AWS Certified Solutions Architect – Professional SAP-C01 – Question699

A life sciences company is using a combination of open source tools to manage data analysis workflows and Docker containers running on servers in its on-premises data center to process genomics data. Sequencing data is generated and stored on a local storage area network (SAN), and then the data is processed. The research and development teams are running into capacity issues and have decided to re-architect their genomics analysis platform on AWS to scale based on workload demands and reduce the turnaround time from weeks to days.
The company has a high-speed AWS Direct Connect connection. Sequencers will generate around 200 GB of data for each genome, and individual jobs can take several hours to process the data with ideal compute capacity. The end result will be stored in Amazon S3. The company is expecting 10-15 job requests each day.

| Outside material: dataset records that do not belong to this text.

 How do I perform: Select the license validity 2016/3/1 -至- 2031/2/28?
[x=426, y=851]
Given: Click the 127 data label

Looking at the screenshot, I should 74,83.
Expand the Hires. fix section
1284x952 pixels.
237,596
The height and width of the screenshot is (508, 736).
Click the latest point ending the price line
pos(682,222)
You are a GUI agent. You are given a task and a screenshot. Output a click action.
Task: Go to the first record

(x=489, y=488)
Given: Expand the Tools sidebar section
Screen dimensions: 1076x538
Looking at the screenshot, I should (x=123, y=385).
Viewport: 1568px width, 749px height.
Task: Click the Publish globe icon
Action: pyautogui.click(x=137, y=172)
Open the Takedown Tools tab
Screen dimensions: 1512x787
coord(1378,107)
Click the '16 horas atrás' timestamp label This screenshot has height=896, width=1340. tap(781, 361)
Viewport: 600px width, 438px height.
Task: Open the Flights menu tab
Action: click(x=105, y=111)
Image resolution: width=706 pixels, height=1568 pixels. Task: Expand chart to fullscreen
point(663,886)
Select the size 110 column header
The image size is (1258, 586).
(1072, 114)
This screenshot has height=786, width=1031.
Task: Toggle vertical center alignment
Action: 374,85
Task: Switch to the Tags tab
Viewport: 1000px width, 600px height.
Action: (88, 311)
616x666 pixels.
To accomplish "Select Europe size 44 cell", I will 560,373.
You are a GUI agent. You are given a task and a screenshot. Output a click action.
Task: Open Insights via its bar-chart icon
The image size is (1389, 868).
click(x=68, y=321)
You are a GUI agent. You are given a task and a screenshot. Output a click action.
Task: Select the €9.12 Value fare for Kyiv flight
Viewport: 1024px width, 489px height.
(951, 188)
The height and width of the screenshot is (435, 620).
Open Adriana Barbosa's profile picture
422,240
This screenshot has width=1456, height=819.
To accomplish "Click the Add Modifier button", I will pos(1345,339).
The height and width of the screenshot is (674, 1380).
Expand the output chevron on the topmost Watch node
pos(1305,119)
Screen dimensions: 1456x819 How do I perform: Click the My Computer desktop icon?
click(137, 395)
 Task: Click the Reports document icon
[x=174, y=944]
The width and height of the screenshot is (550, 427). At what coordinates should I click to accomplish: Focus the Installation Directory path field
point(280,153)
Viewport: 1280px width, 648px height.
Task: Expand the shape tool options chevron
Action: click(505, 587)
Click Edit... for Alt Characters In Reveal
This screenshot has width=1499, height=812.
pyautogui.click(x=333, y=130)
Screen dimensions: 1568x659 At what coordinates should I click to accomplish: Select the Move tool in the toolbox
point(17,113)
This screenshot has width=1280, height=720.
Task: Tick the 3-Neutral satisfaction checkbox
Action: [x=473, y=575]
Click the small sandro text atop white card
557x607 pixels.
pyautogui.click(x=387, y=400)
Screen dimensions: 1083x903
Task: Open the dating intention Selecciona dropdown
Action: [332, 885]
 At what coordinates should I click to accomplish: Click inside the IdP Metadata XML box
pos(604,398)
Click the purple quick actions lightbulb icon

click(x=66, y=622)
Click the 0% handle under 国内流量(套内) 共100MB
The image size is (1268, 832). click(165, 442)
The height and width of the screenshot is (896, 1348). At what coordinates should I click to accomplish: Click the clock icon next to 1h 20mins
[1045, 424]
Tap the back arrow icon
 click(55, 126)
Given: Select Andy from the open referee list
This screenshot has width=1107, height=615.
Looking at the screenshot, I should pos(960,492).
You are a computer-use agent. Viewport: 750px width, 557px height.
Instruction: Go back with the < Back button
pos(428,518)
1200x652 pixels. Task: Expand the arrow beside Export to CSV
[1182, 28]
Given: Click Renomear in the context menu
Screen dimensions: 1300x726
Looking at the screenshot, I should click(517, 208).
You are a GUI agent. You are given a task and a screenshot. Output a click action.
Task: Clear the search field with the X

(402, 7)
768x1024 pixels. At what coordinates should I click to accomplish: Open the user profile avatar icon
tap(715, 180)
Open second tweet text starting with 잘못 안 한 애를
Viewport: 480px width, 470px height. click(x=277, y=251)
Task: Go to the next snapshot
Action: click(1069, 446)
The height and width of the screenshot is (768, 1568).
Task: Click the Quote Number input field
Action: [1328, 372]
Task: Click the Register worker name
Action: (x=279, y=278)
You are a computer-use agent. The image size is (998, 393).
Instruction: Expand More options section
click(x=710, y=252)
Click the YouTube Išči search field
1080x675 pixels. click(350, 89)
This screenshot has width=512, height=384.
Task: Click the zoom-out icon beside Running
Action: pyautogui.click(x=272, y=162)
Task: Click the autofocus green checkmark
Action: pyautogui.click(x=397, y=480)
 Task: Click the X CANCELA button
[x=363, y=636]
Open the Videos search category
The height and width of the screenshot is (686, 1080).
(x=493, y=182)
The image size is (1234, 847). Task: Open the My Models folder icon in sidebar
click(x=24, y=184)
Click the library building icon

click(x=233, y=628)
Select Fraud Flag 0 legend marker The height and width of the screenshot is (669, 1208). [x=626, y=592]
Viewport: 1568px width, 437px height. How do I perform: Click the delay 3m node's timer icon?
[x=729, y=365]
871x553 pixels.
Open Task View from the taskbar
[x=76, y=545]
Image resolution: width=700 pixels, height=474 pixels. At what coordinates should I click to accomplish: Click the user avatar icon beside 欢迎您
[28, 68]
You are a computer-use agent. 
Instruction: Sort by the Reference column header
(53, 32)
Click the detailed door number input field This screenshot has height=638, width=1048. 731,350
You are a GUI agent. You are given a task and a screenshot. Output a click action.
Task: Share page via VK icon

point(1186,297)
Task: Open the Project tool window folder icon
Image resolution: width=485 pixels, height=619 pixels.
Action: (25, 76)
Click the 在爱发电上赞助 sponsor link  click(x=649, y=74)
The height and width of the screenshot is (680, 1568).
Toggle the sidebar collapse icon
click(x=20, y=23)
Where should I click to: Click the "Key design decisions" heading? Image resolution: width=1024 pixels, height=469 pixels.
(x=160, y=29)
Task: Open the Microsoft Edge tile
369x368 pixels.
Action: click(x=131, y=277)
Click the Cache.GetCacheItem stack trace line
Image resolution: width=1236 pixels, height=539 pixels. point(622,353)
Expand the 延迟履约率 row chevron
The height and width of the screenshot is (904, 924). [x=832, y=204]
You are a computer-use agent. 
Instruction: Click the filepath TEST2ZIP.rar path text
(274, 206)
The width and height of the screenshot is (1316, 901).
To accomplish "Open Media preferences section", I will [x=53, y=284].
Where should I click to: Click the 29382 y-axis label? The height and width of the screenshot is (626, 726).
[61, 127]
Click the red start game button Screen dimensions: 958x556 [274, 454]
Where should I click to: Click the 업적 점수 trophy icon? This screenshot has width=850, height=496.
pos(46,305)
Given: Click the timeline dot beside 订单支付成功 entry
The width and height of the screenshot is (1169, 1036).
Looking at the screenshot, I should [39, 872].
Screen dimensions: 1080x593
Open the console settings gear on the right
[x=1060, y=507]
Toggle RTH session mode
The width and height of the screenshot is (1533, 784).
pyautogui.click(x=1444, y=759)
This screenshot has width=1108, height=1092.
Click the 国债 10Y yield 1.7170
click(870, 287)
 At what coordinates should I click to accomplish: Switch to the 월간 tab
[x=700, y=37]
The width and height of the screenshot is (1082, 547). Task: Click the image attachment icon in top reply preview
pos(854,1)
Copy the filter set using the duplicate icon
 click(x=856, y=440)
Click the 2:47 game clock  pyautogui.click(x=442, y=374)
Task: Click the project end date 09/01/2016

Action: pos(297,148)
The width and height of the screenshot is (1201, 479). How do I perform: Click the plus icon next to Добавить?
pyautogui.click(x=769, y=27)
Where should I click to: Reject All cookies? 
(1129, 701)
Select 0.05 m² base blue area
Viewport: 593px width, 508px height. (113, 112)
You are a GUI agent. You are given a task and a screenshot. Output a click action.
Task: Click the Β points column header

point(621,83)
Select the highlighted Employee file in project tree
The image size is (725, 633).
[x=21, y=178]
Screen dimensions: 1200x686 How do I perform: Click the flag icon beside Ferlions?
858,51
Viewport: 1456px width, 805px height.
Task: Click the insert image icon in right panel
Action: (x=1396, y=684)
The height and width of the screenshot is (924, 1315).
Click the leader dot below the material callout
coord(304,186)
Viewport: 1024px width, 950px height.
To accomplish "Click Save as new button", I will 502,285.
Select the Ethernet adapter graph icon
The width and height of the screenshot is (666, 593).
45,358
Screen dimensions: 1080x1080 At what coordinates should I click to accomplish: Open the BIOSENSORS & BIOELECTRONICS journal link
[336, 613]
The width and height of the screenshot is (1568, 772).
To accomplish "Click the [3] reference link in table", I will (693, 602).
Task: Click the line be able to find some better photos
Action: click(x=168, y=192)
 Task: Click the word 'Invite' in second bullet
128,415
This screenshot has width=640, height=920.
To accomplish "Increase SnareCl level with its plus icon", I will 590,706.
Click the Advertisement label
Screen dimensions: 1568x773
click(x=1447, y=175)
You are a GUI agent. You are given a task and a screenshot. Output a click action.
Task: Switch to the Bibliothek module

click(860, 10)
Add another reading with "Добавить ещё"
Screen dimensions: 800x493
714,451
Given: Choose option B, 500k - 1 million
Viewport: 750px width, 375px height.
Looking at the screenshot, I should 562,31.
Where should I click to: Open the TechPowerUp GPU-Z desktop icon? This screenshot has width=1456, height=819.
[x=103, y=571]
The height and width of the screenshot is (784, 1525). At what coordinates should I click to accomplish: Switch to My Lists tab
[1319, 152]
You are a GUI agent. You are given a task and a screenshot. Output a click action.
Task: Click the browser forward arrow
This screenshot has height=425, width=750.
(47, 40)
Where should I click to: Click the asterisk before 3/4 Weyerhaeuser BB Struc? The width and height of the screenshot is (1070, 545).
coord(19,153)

Which solution meets these requirements?

A.
Use regularly scheduled AWS Snowball Edge devices to transfer the sequencing data into AWS. When AWS receives the Snowball Edge device and the data is loaded into Amazon S3, use S3 events to trigger an AWS Lambda function to process the data.
B. Use AWS Data Pipeline to transfer the sequencing data to Amazon S3. Use S3 events to trigger an Amazon EC2 Auto Scaling group to launch custom-AMI EC2 instances running the Docker containers to process the data.
C. Use AWS DataSync to transfer the sequencing data to Amazon S3. Use S3 events to trigger an AWS Lambda function that starts an AWS Step Functions workflow. Store the Docker images in Amazon Elastic Container Registry (Amazon ECR) and trigger AWS Batch to run the container and process the sequencing data.
D. Use an AWS Storage Gateway file gateway to transfer the sequencing data to Amazon S3. Use S3 events to trigger an AWS Batch job that executes on Amazon EC2 instances running the Docker containers to process the data.